Task to complete =
Exact repetition, please: start with the line where "Task: Toggle the Free Cash Flow series label" appears and stop after the final line of the records.

── Records to process ──

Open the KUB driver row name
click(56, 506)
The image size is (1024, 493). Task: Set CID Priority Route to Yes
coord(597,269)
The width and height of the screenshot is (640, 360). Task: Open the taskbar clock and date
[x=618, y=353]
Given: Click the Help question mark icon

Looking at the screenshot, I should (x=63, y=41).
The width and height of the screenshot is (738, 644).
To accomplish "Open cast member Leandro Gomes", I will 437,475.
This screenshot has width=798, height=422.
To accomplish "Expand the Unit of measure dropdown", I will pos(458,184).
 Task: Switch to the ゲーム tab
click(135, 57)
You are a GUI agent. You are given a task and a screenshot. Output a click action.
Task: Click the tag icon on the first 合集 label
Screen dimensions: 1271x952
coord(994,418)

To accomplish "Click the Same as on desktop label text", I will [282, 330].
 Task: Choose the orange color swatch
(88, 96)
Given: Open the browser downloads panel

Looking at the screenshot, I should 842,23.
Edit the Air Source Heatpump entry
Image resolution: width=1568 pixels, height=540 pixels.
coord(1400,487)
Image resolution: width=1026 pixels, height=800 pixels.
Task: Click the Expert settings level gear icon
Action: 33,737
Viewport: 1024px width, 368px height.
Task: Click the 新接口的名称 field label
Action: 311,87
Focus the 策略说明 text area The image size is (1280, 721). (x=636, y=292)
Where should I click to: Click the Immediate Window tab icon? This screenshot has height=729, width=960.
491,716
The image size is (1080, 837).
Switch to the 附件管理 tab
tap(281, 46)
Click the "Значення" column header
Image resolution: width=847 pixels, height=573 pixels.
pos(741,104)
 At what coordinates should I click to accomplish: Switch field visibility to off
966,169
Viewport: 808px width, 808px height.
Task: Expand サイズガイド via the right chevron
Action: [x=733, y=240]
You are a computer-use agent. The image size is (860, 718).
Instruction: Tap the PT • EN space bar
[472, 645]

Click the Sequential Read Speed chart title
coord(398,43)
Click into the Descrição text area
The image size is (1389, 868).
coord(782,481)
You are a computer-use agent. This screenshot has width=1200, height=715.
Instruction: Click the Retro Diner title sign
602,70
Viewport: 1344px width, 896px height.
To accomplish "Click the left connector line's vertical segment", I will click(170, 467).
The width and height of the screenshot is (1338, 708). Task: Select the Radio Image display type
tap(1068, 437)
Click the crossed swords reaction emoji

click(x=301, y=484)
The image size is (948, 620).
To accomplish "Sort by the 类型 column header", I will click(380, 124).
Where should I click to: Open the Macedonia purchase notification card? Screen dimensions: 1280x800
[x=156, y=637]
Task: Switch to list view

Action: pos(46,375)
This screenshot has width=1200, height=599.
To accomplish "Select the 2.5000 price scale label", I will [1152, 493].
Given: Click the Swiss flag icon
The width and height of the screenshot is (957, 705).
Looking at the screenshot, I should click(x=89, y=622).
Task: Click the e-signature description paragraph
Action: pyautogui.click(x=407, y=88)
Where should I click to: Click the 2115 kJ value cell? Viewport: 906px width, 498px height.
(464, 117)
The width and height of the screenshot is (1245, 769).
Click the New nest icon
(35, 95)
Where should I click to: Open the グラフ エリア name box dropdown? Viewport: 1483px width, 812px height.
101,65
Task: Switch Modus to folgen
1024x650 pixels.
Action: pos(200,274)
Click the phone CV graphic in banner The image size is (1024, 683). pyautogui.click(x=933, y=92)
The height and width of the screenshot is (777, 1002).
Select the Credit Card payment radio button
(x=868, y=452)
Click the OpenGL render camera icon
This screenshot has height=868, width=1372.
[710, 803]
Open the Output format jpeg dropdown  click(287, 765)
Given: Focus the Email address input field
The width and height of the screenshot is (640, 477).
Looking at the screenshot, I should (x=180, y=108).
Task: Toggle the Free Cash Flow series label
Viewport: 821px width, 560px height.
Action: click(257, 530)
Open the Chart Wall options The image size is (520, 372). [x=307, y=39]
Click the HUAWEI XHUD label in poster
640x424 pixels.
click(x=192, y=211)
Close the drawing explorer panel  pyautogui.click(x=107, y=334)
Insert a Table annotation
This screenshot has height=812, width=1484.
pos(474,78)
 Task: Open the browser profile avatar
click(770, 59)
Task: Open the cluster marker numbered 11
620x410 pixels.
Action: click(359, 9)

───

Exercise result =
Task: Toggle the Free Cash Flow series label
Viewport: 821px width, 560px height.
Action: click(257, 530)
Open the Chart Wall options The image size is (520, 372). [x=307, y=39]
Click the HUAWEI XHUD label in poster
640x424 pixels.
click(x=192, y=211)
Close the drawing explorer panel  pyautogui.click(x=107, y=334)
Insert a Table annotation
This screenshot has height=812, width=1484.
pos(474,78)
 Task: Open the browser profile avatar
click(770, 59)
Task: Open the cluster marker numbered 11
620x410 pixels.
Action: click(359, 9)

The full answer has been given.